Thursday, November 15, 2012

Are you in the line of Apostolic Succession?

     Apologies for the delay in getting this out:  I got sidetracked by the political revolution!  I've transitioned drastically in study contexts:  I just finished Leviticus, and have been struck several times by nagging questions in 2 Corinthians (my pastor is preaching through the book), which my personal studies have bypassed so far.  I'm happy to have the chance to get those questions resolved, and share any nuggets with you.
     So I was diving into 2 Cor., praying for new insight from God in verses that I struggle not to be bored with;  you know the ones... "Paul an apostle...  Grace and peace to you..." (all of his epistles open this way, and Paul bats 1000: 13/13 in following his name with wishes of grace and peace).  Don't get me wrong:  there are vital concepts that we must grasp in just those words, and I'll be the first to tell you that Paul's top priority in his introductions was not (and shouldn't have been!) originality or keeping me entertained.  So I was overjoyed when God answered my prayer and revealed something I hadn't considered before!
This is my wallpaper right now!

Data list -
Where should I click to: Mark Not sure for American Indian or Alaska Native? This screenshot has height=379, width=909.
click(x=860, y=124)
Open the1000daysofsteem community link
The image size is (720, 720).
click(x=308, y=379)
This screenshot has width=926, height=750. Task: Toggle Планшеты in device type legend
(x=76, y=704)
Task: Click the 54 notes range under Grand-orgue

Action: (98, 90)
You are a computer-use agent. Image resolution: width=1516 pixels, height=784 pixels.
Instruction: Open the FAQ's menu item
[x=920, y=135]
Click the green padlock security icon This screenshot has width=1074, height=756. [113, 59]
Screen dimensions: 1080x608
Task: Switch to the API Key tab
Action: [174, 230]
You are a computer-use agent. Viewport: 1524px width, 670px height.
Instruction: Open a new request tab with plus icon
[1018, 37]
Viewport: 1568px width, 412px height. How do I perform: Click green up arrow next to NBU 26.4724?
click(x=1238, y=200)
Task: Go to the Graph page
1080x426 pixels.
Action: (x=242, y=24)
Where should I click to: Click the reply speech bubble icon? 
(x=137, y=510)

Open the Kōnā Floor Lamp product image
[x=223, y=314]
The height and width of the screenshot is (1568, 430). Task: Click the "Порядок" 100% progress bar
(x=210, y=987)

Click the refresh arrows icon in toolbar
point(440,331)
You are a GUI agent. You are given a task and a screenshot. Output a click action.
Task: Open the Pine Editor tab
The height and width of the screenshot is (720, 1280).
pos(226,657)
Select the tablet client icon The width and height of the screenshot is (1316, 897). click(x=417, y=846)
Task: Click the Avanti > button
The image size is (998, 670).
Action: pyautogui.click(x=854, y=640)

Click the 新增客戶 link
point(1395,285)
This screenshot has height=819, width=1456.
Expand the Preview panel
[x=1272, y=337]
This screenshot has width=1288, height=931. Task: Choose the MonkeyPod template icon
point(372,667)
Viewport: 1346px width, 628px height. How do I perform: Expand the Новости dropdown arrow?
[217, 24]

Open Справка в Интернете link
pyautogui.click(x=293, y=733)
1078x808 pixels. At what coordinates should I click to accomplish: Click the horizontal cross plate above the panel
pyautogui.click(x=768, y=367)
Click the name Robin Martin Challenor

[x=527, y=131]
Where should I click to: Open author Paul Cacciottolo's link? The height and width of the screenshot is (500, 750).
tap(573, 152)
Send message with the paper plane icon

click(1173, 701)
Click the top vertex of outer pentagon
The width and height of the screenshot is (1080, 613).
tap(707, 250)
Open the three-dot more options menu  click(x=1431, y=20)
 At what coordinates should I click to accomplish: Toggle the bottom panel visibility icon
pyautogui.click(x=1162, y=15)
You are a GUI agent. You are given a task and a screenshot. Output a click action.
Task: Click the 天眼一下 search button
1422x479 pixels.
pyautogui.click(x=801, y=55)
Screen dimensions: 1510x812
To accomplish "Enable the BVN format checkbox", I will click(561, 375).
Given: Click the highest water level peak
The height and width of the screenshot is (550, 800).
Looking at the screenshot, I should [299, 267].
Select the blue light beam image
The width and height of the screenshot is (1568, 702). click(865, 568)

Tasks -
1: From the blog post about apostolic succession, pull out word for word the part that opens with the words containing "So I was diving" and closes with "wallpaper right now!".
2: Continue the blog post about apostolic succession from where it stops.
The records have nothing to do with the blog post about apostolic succession.

Replies -
1:
So I was diving into 2 Cor., praying for new insight from God in verses that I struggle not to be bored with;  you know the ones... "Paul an apostle...  Grace and peace to you..." (all of his epistles open this way, and Paul bats 1000: 13/13 in following his name with wishes of grace and peace).  Don't get me wrong:  there are vital concepts that we must grasp in just those words, and I'll be the first to tell you that Paul's top priority in his introductions was not (and shouldn't have been!) originality or keeping me entertained.  So I was overjoyed when God answered my prayer and revealed something I hadn't considered before!
This is my wallpaper right now!

2:
     Some of you may not be intimately familiar with the Roman Catholic Church;  this is likely the time of the year that awareness (to use a popular term) of the divide between that church and Christianity is at its highest, because of the fresh observance of Reformation Day (Halloween for all of you with a sugar fix!).  The primary concerns of the Reformers are embodied in the "5 Solas", which are the central concepts of true religion and areas of irreconcilable contrast between the Reformers and Rome.  But believe it or not, that's not what God brought to my mind regarding 2 Cor 1:1-2:  I was inexplicably drawn to Paul's claim of apostleship, and its implications.  Another more minor difference between Protestants and Catholics is  where we derive our authority from:  in addition to the authority of Scripture, Catholics believe that the current Pope is the most recent in an unbroken chain of bishops of Rome, straight down from Peter himself; and as such, the Pope has the keys to the kingdom of God, to bind and loose, and to definitively interpret Scripture for the rest of the Church (mistakenly drawn from Matt 16 and 18).  This line of apostolic succession is a long chain (264 men by one count) and for those who investigate a little more closely, pesky questions about feuds and squabbles between bishops and at one point, 3 different men who all claimed to be pope!  So to put it mildly, there are a few problems with this version of apostolic succession;  imagine having a question about doctrine and being required to check with 264 guys on it (that's assuming they all agreed;  there are several times when popes contradicted each other!).
Oh... is that how you're supposed to read the Bible?
     So should we throw the baby out with the bathwater and say there's no succession between the apostles and us?  I should say not;  I think there is a much more helpful way to teach this doctrine and live under apostolic authority, a way that's directly drawn from God's Word.  But we must separate the authority of 2 spheres:  biblical interpretation and church governance.  We'll spell those out next time.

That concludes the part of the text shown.